The Audit Dance – A choreographed routine

July 17, 2015

Think of your not-for-profit organization and its external auditor as dance partners performing a well-choreographed routine. To execute the dance properly, each dancer must complete specific moves and coordinate timing with his or her partner. Likewise, your organization and its audit firm each have particular duties in the audit process but share the same end goal: a set of financial statements that fairly present your financial condition and operating results.

Determining Responsibilities

Your auditor is responsible for expressing an opinion on your financial statements. The opinion is based on planning and performing an audit in line with required standards to obtain reasonable assurance that your financial statements are free of material misstatement — whether from error or fraud.

Your not-for-profit organization, on the other hand, is responsible for preparing the financial statements and for related tasks, such as developing estimates (an allowance for bad debts, for example) and adopting accounting policies.

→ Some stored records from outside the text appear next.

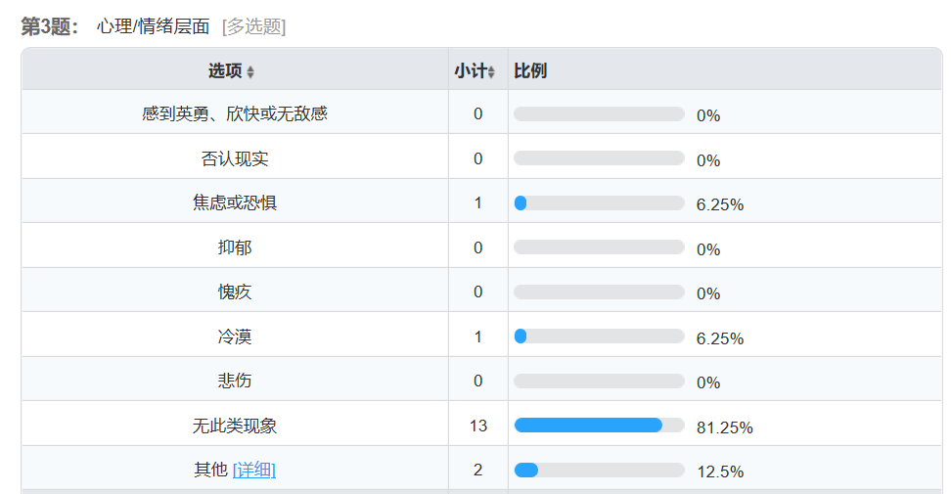Click the 焦虑或恐惧 option label
951x494 pixels.
pyautogui.click(x=235, y=203)
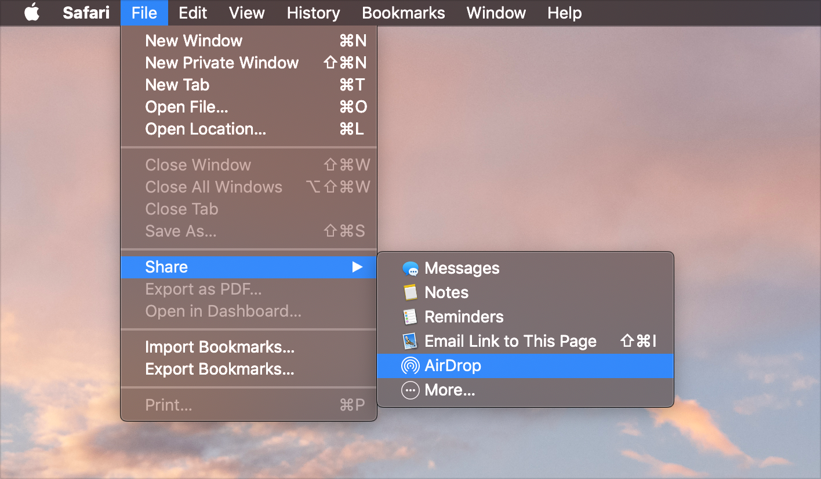Click More... to see additional sharing options
Image resolution: width=821 pixels, height=479 pixels.
(450, 390)
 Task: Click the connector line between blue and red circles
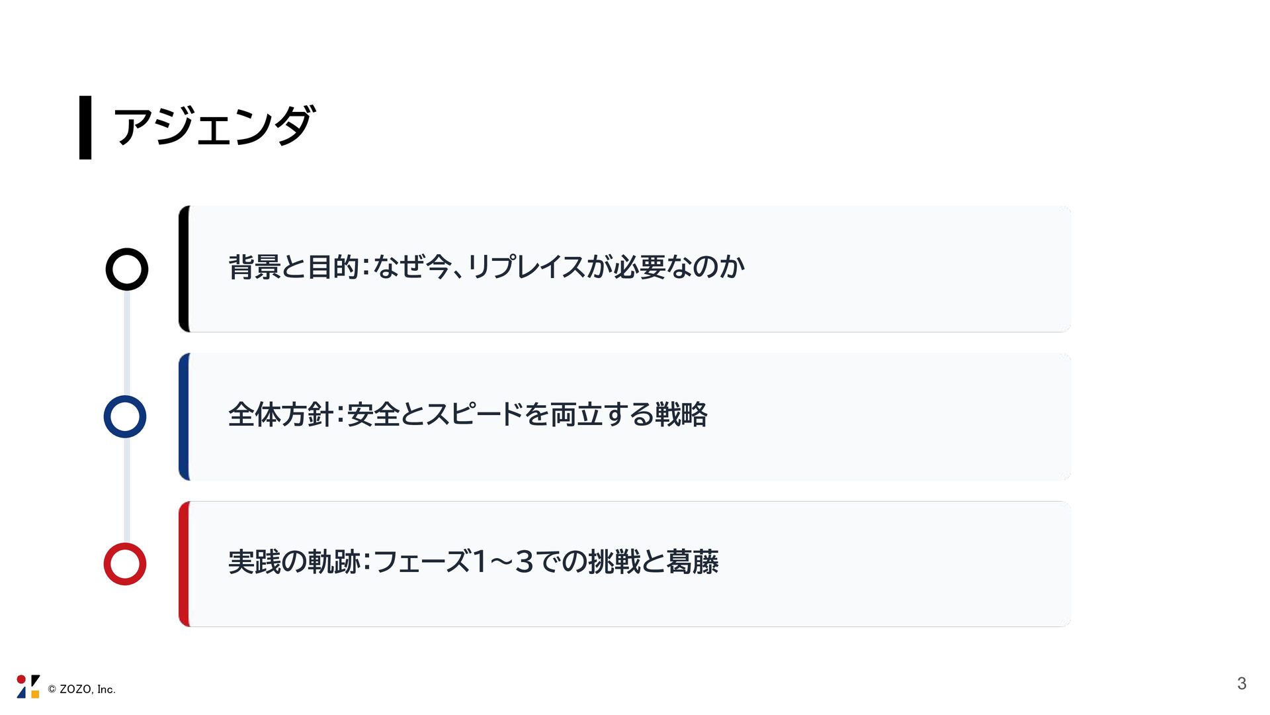[126, 490]
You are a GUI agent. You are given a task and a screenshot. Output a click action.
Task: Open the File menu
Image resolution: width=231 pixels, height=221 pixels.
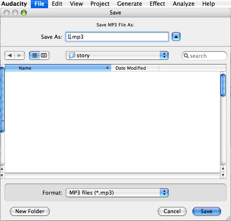(x=39, y=4)
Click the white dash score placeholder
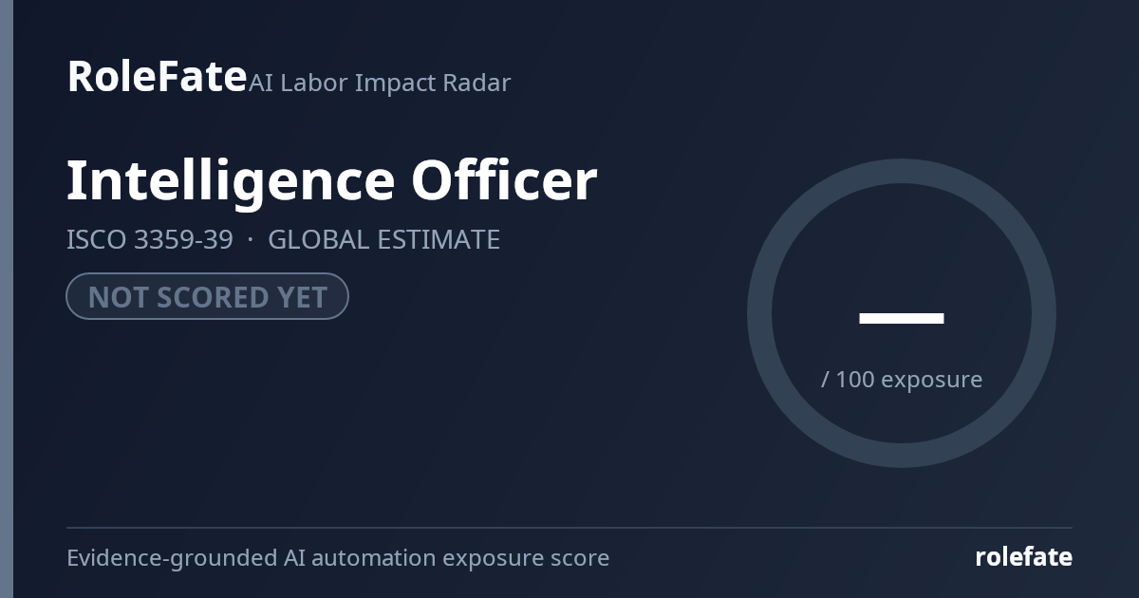The height and width of the screenshot is (598, 1139). 902,318
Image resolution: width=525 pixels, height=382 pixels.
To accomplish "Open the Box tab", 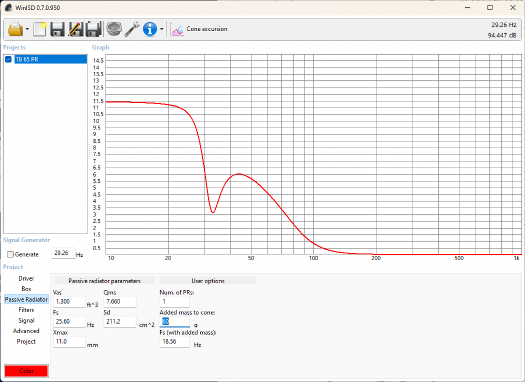I will click(26, 289).
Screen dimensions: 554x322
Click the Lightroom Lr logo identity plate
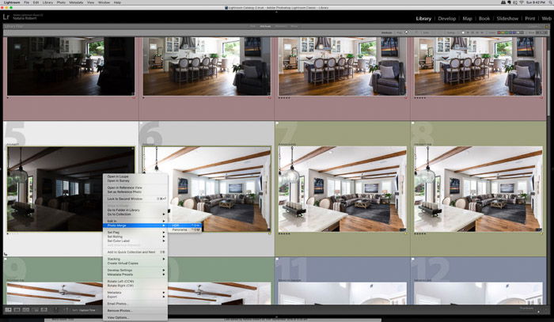[x=6, y=17]
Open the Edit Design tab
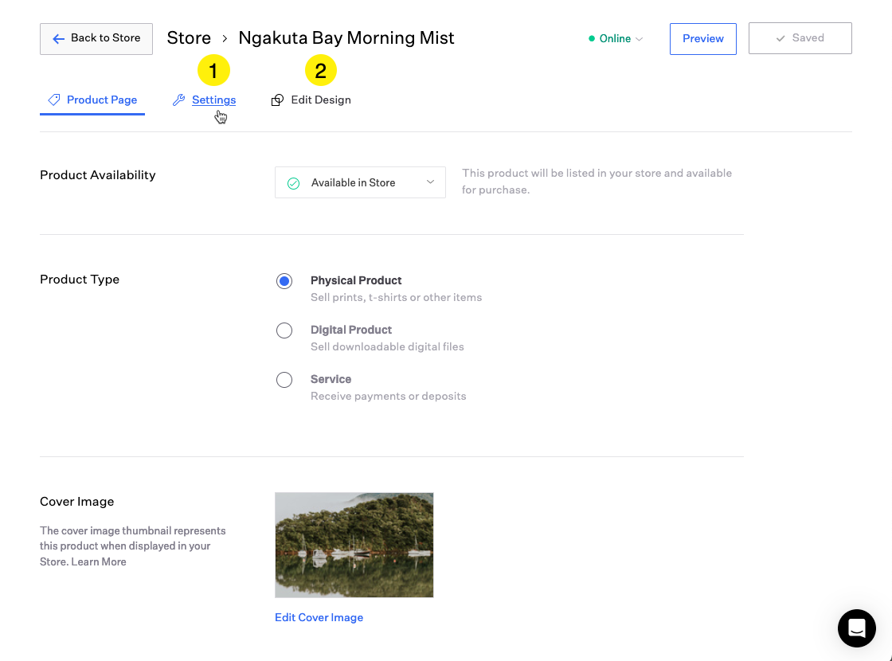 pos(320,100)
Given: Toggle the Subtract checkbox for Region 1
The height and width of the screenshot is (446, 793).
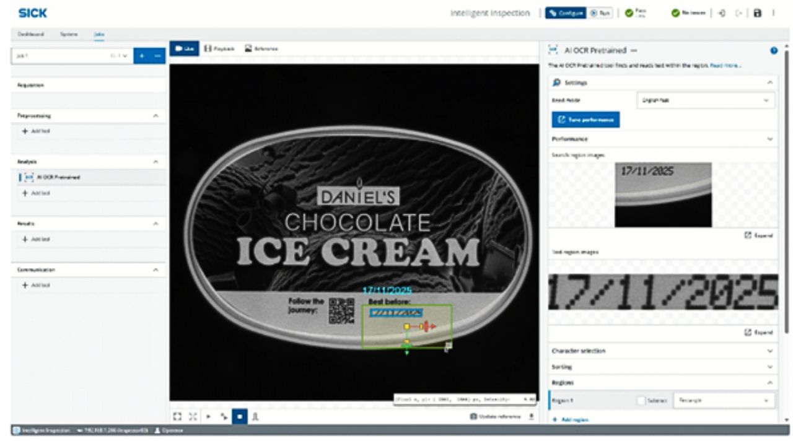Looking at the screenshot, I should 641,401.
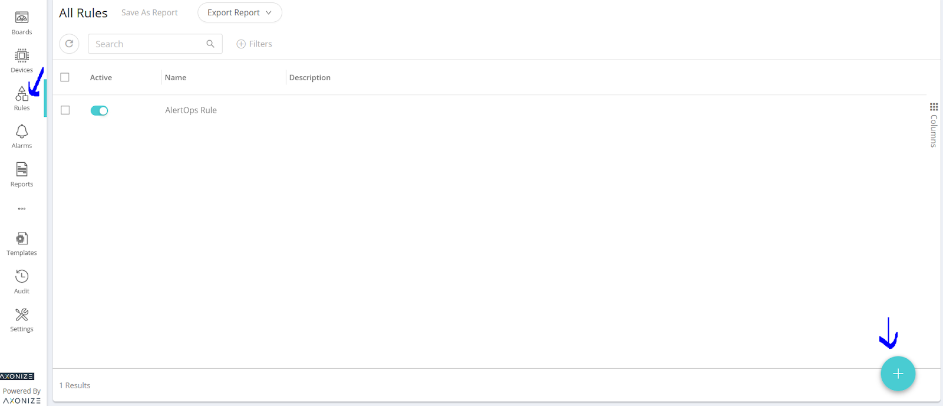Tick the select-all header checkbox
This screenshot has height=406, width=943.
point(65,77)
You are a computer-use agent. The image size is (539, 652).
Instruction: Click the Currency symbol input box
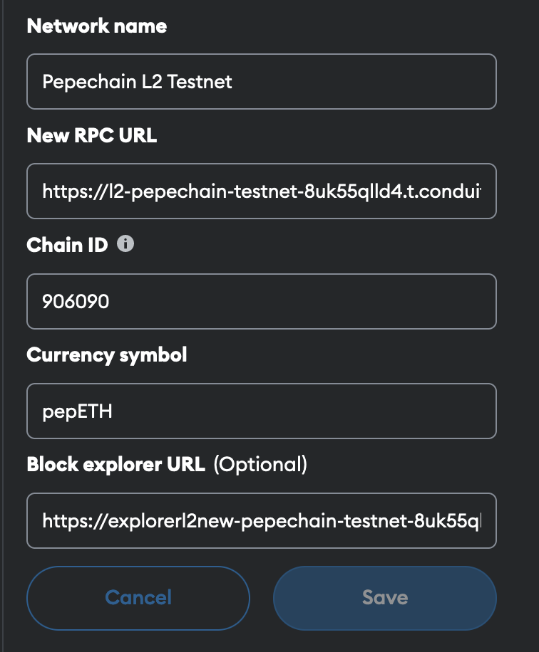tap(262, 411)
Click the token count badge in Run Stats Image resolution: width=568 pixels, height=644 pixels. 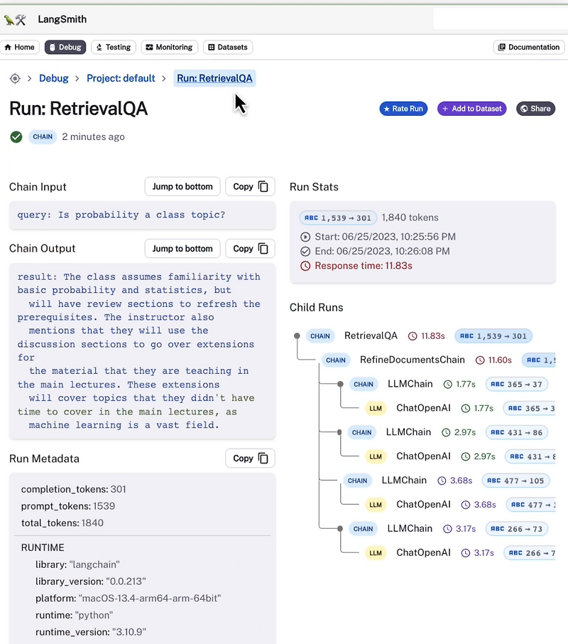337,218
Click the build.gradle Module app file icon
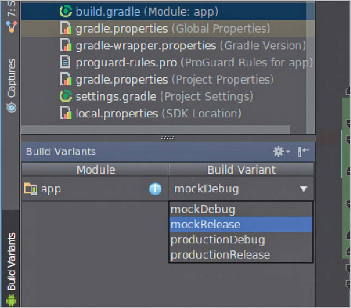Screen dimensions: 351x308 tap(66, 11)
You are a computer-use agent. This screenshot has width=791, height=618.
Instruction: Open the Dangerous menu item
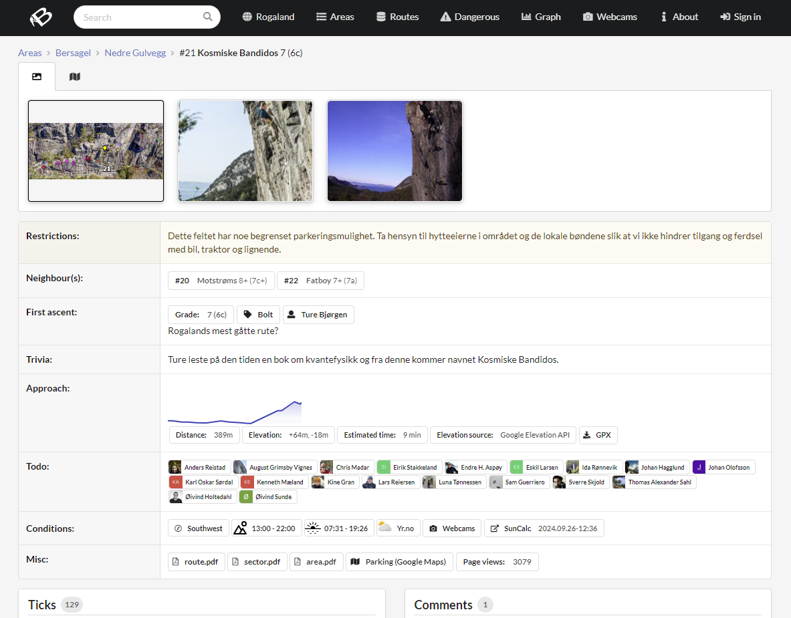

It’s also your job to establish, maintain and monitor effective internal controls over financial statement reporting and to prevent and detect fraud, as outlined in the American Institute of Certified Public Accountants’ standards.

In designing the audit plan, the auditor considers the internal controls you have in place to guard against risks. But, in the audit opinion, he or she provides no assurance on the effectiveness of those controls.

The auditor may advise on appropriate accounting principles and their application, and may even assist in the preparation of the financial statements at your request outside of the audit as a matter of convenience, as long as he or she has determined that your not-for-profit has the ability to understand and approve those statements.

The responsibility for the financial statements remains with your organization. You also are responsible for adjusting the financial statements to correct material misstatements.

Your auditor must maintain independence, in both fact and appearance. Although he or she can provide suggestions to help your not-for-profit develop policies, your auditor can’t assist in selecting and implementing those policies.

The auditor also can’t make the adjusting journal entries that might be required to close your books. Your not-for-profit has the responsibility to maintain, adjust and close the financial records before the audit.

Well Worth It

The time your not-for-profit spends preparing for the audit can be significant, and coordinating the roles of your auditor and your organization may be a bit ticklish. But the end results — a fair assessment of your financial health, viable options to address any exposed vulnerabilities and transparency for your public — make it well worth the effort.